Items from a collection:
********
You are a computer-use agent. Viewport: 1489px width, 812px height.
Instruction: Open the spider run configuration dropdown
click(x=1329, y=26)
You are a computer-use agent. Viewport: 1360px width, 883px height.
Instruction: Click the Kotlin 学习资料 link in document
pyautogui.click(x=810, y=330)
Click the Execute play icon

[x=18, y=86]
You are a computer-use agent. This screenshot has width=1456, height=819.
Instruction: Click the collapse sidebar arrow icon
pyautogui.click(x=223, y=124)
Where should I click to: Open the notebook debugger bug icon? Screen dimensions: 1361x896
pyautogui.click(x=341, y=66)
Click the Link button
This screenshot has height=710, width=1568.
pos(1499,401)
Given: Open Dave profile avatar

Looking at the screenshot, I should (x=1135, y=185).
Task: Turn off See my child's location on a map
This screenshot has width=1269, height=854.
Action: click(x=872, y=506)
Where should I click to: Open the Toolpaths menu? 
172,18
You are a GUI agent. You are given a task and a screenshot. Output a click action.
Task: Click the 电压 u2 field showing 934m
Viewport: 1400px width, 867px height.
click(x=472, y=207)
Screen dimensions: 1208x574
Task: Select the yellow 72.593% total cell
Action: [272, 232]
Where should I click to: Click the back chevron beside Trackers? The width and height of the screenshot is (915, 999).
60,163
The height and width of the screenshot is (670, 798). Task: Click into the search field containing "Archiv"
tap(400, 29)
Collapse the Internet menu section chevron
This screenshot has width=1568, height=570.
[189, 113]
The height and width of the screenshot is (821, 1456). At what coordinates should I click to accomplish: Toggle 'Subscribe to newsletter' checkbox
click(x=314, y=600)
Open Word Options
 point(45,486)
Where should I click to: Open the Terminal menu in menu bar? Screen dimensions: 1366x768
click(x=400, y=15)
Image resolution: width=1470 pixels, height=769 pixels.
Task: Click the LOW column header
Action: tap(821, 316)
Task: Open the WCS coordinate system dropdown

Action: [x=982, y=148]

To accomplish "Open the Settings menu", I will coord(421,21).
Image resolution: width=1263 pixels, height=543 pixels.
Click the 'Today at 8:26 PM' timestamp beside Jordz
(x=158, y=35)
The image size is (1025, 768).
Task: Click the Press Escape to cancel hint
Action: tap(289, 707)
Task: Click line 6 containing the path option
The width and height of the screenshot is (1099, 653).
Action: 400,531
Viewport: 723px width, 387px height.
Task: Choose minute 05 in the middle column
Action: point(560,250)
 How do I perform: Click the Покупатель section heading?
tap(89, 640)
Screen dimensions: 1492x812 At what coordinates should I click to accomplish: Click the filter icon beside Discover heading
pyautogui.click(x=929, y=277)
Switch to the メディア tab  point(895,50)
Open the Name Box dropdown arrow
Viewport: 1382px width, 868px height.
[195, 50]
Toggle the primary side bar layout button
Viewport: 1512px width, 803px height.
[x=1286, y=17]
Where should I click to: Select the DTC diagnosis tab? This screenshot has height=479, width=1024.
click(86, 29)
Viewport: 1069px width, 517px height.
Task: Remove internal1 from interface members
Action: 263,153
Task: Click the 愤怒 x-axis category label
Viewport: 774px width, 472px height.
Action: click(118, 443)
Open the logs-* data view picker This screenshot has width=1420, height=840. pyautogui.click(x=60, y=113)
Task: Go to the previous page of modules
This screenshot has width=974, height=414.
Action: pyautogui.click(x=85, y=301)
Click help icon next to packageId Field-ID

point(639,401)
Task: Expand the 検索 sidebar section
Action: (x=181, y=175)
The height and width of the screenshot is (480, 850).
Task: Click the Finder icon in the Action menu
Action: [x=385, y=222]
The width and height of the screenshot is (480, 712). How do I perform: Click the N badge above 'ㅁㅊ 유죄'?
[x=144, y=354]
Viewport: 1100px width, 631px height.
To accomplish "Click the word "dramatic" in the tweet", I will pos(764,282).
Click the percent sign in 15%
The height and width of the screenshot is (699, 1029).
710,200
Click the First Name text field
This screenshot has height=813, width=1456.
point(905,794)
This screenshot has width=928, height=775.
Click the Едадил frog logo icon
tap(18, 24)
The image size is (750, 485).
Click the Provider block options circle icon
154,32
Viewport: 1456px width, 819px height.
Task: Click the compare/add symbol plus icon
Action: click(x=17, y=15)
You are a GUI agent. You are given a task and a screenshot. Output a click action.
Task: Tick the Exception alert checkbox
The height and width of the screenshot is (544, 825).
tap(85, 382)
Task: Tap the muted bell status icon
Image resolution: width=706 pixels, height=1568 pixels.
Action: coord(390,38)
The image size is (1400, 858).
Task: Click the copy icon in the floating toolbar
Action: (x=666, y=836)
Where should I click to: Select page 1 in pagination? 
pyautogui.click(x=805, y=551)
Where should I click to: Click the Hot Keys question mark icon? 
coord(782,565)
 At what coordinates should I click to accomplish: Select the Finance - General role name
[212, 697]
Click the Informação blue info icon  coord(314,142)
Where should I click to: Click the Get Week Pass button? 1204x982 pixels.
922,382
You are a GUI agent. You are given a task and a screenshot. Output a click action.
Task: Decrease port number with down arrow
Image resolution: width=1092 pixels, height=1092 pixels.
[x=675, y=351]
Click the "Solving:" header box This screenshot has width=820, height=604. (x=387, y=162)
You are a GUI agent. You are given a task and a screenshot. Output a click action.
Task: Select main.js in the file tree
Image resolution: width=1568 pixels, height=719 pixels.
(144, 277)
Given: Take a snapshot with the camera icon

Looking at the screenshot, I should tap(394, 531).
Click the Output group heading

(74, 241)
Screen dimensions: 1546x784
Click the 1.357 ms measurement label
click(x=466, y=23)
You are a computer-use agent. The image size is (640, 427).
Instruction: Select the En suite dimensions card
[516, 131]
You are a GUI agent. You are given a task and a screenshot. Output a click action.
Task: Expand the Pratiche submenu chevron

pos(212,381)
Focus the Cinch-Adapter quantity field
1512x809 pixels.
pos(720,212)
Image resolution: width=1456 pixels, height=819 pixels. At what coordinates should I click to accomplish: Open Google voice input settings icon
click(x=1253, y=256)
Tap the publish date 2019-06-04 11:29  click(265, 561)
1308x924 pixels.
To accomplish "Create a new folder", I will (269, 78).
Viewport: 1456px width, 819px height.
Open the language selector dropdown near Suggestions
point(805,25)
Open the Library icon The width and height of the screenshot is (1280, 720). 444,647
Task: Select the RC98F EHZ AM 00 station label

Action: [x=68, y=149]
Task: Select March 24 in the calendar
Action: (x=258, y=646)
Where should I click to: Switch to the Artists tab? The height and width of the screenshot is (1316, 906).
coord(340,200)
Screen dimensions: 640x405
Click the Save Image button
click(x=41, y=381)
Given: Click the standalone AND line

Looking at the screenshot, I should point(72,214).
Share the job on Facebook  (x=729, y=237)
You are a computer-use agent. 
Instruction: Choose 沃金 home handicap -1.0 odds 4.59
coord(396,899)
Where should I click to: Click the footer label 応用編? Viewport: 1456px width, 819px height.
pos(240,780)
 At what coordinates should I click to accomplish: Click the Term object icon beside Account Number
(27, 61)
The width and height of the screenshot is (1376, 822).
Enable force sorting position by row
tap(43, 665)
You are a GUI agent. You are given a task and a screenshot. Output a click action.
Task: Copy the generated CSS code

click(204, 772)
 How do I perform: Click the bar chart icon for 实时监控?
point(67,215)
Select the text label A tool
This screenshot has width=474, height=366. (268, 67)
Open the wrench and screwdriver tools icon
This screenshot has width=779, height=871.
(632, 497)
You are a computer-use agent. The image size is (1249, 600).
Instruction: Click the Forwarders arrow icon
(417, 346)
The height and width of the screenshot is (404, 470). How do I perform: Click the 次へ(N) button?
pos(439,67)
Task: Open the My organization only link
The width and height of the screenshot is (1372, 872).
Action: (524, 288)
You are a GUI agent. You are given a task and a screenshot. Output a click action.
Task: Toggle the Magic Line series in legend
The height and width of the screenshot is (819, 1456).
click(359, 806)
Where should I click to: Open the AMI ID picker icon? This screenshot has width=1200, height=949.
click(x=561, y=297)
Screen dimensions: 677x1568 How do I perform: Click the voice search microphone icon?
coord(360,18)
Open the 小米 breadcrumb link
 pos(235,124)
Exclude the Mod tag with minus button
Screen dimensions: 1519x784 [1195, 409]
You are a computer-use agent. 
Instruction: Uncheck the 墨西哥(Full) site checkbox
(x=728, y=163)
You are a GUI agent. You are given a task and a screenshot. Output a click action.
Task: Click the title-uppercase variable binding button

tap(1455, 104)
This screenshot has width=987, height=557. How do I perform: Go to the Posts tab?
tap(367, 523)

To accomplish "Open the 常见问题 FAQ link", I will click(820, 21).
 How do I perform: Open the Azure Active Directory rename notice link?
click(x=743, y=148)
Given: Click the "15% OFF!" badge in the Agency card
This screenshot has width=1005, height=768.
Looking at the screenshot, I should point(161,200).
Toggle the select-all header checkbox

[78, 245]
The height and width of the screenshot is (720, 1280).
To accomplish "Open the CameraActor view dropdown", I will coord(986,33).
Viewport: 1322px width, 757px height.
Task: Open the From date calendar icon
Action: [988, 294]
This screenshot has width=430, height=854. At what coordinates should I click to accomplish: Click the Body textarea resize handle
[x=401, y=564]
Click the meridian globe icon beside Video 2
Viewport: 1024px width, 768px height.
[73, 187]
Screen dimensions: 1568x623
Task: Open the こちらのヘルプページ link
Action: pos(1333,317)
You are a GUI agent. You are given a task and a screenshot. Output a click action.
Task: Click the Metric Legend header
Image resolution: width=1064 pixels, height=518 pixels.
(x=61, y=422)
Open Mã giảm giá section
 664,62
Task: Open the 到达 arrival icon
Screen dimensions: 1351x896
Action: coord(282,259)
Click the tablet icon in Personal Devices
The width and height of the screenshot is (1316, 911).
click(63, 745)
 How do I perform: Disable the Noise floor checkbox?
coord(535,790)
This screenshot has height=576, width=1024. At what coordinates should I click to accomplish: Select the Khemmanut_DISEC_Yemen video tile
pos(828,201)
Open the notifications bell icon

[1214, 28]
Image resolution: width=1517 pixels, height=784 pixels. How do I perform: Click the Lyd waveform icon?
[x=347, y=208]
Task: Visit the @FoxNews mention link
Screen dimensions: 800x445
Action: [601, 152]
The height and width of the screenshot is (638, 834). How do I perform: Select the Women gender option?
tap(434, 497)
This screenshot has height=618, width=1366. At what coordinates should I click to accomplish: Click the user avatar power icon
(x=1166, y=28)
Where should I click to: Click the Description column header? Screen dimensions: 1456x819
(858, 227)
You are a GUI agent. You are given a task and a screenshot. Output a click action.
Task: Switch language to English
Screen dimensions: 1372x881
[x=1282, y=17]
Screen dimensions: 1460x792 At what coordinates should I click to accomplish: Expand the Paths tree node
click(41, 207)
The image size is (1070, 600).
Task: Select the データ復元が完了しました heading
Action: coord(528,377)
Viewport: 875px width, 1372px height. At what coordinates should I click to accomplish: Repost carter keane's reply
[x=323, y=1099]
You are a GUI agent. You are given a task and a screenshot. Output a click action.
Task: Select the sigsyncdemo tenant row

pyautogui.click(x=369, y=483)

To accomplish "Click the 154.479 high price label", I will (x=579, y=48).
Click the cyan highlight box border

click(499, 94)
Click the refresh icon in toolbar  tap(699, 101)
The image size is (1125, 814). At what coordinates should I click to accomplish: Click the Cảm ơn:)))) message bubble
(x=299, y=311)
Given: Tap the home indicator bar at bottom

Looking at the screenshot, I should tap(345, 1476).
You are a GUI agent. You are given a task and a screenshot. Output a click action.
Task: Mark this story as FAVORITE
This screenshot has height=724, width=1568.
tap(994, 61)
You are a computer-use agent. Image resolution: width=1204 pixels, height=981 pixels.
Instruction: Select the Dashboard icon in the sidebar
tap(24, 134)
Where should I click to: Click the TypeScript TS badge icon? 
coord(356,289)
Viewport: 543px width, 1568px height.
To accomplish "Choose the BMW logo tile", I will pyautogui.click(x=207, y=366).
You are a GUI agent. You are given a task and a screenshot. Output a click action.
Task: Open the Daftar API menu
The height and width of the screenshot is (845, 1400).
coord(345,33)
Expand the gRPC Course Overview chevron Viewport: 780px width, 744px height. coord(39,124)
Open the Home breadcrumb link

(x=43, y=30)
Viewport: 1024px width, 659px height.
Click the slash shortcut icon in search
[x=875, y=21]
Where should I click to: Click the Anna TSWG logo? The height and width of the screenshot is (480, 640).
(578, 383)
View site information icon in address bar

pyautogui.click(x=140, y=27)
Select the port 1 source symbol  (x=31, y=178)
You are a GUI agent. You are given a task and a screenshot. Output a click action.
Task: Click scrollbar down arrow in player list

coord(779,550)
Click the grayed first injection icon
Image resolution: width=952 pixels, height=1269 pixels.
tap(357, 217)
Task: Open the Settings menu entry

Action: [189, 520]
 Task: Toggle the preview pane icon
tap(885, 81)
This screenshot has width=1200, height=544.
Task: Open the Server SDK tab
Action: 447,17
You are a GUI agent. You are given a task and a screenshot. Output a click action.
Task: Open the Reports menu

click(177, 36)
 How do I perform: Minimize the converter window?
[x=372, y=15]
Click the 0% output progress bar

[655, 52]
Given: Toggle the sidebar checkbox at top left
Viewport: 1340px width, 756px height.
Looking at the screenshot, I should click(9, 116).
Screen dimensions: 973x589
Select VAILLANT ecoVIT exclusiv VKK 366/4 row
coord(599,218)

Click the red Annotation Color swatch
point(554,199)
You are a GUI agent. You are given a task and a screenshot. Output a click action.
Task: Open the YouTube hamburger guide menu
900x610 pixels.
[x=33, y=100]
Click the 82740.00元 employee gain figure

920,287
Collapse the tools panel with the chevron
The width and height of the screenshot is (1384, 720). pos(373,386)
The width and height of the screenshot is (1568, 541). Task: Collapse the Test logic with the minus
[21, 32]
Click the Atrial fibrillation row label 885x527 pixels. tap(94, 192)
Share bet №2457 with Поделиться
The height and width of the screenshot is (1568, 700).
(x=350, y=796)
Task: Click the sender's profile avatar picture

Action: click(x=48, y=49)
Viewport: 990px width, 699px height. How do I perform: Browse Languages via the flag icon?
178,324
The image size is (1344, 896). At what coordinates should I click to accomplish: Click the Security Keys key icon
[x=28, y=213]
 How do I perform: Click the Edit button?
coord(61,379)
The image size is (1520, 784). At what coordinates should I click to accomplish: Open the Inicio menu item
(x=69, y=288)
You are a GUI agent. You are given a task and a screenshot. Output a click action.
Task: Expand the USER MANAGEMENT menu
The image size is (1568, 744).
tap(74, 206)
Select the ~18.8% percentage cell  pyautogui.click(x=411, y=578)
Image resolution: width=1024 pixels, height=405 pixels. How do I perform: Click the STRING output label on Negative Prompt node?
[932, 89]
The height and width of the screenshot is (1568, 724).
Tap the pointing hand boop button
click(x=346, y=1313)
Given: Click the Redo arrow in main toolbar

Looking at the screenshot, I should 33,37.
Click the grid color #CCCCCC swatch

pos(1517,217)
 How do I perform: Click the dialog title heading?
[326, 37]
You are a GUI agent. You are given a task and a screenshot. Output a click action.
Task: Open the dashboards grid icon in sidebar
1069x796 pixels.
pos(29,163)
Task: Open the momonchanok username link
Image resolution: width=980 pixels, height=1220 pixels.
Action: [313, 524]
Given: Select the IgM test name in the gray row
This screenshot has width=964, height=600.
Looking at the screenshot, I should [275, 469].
********
> **What you should do**
Rewrite the items from the first line through the line containing "click(x=1329, y=26)", replacing "dropdown" with "menu" and leaving everything else unchanged.

> **Solution to this problem**
You are a computer-use agent. Viewport: 1489px width, 812px height.
Instruction: Open the spider run configuration menu
click(x=1329, y=26)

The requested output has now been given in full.